Stroll previous any Ethiopian restaurant in Washington, DC, and also you’ll seemingly be met by the enchanting scent of smoky spices and wealthy butter. To the area’s huge Ethiopian diaspora, the most important such neighborhood outdoors of Africa, that is unmistakably the aroma of doro wat, a rooster stew slow-cooked in a mix of spices often called berbere and a herb-infused clarified butter referred to as kibbeh. The dish represents creativity, customs, and culinary delight.
Doro wat’s significance stretches again generations. In 1965, it was certainly one of a number of programs served throughout a banquet for Queen Elizabeth II as a part of her official state go to to Ethiopia, the place she dined with Emperor Haile Selassie I. The dish, served contained in the Imperial Palace, was accompanied by tej, or Ethiopian honey wine.
Doro wat is often ready with onions, garlic, berbere, kibbeh, rooster, and hard-boiled eggs. The dish is typically made with entire chickens damaged into 12 items—purportedly to honor Jesus’s apostles—although many eating places go for the comfort of drumsticks. Different eating places choose rooster breast, making it simpler to seize the meat with a torn, folded piece of the spongy Ethiopian flatbread injera.

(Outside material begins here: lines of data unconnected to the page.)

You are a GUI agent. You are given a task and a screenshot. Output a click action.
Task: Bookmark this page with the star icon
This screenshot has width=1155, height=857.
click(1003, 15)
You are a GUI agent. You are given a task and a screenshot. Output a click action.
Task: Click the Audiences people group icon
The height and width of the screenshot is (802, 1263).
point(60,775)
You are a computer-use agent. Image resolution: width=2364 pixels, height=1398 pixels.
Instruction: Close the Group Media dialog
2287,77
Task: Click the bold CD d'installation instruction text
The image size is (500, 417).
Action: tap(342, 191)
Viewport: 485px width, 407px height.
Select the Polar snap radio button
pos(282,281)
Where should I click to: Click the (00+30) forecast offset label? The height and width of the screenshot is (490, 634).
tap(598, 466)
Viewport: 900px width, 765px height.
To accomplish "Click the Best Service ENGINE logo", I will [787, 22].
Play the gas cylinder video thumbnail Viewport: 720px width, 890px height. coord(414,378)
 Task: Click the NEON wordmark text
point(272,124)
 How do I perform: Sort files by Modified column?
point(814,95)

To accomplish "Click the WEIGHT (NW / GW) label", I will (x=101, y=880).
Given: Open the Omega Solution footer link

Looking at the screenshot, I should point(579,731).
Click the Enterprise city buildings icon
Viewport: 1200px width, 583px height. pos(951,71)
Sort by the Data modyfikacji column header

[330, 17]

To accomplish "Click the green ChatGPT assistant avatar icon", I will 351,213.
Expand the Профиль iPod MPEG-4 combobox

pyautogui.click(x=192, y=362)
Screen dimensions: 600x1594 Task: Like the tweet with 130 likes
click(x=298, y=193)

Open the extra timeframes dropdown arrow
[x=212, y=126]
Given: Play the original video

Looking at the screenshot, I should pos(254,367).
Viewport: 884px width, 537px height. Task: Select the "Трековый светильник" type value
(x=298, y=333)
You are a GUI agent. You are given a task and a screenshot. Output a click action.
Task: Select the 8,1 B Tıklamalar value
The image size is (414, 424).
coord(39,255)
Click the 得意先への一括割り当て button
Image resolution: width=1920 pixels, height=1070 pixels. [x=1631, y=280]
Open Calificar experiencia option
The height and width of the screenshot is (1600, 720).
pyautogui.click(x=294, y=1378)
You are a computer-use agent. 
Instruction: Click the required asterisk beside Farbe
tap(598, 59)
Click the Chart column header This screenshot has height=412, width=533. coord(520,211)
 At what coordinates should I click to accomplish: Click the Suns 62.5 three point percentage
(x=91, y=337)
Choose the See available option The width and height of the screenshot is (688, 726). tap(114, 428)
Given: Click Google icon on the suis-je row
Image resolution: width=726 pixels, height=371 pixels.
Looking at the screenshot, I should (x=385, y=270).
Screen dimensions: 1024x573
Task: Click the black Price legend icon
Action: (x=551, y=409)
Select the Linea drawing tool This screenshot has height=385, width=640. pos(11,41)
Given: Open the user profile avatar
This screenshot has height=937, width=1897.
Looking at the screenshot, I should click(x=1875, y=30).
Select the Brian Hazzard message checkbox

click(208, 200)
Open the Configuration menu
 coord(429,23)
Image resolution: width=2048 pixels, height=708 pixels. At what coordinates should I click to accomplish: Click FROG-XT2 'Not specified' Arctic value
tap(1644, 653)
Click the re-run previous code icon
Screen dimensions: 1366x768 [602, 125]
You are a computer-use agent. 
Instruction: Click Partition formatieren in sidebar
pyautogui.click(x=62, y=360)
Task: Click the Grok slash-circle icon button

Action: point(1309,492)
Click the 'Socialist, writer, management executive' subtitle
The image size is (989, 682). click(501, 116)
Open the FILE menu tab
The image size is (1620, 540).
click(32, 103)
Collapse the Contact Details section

When it’s prepared, the stew is darkish and aromatic, ample with beneficiant items of succulent rooster and eggs bronzed from cooking within the potent mix of seasonings. Doro wat is served with bundles of injera and vegetable sides designed to play off the tantalizing sauce.
Within the DC space, cooks proceed to good their variations of doro wat. Wealthy with historical past and loads of spice, these are the eight finest representations.
Chercher Ethiopian Restaurant & Mart
Alemayehu “Alex” Abebe comes from a restaurant household in Ethiopia. He opened Chercher in 2012 in DC’s Shaw neighborhood and has since opened two different areas—one in Bethesda, Maryland, and the opposite in DC’s Columbia Heights, which homes the central kitchen that prepares his doro wat. The dish is cooked in a berbere spice combine that Abebe’s cousin makes in Ethiopia to his specs. It’s served with a wholesome serving to of thick yogurt on the facet, a conventional solution to mood the warmth. The restaurant welcomes diners from all around the world due to hundreds of optimistic on-line critiques and its proximity to the large Walter E. Washington Conference Middle. Certainly, one of many first issues prospects see upon arrival is an indication on Chercher’s door that reads “welcome” in 11 languages.
Chercher’s doro wat is spiced with berbere blended by the proprietor’s cousin in Ethiopia.